**WORK REQUEST:**
In the material beneath, how many lines contain the word "will"? Give the count alone.

**PROVIDED ENTRIES:**
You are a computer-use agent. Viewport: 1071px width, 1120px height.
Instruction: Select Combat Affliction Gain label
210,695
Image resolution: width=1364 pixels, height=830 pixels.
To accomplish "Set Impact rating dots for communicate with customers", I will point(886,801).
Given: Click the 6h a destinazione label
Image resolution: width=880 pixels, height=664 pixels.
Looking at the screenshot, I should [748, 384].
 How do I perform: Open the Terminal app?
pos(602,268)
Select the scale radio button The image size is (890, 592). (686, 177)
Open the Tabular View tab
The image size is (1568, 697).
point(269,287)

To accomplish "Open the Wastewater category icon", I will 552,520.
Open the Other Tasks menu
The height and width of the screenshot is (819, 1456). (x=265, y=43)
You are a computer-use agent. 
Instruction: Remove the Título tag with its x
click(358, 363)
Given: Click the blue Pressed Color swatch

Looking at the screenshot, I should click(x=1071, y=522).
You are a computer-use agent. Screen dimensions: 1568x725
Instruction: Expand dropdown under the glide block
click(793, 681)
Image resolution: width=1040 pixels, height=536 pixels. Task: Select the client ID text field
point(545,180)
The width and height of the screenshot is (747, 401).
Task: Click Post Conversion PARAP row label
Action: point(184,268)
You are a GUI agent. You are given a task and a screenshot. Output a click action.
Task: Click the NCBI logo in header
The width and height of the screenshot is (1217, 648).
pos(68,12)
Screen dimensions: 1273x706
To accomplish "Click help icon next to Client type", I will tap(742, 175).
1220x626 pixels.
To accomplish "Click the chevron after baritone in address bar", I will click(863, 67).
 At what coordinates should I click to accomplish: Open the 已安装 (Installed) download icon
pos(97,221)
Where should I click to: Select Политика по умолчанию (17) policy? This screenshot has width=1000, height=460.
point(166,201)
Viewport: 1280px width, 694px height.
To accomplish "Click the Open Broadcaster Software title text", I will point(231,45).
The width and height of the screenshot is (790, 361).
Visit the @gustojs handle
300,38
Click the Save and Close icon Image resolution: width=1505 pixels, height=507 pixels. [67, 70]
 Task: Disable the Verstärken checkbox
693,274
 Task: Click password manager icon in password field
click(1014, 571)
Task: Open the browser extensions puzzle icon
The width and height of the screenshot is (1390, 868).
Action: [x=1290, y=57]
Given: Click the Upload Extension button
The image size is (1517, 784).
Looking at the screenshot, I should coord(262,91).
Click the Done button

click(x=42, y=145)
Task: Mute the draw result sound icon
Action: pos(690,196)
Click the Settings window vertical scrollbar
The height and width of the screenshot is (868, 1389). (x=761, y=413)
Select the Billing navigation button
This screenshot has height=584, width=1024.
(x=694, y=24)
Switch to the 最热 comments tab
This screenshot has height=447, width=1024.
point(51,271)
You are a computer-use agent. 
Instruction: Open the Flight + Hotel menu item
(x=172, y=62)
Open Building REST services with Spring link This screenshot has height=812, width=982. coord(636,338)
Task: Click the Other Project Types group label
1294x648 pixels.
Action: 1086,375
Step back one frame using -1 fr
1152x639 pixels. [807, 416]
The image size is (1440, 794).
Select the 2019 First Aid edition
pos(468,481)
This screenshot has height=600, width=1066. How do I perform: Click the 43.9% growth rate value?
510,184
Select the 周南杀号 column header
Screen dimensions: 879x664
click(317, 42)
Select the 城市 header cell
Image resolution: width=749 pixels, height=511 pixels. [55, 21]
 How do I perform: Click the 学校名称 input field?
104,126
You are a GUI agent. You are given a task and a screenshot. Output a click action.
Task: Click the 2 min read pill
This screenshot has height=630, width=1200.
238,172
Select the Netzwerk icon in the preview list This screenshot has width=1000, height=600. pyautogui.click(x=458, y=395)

**OUTPUT OF THE TASK:**
5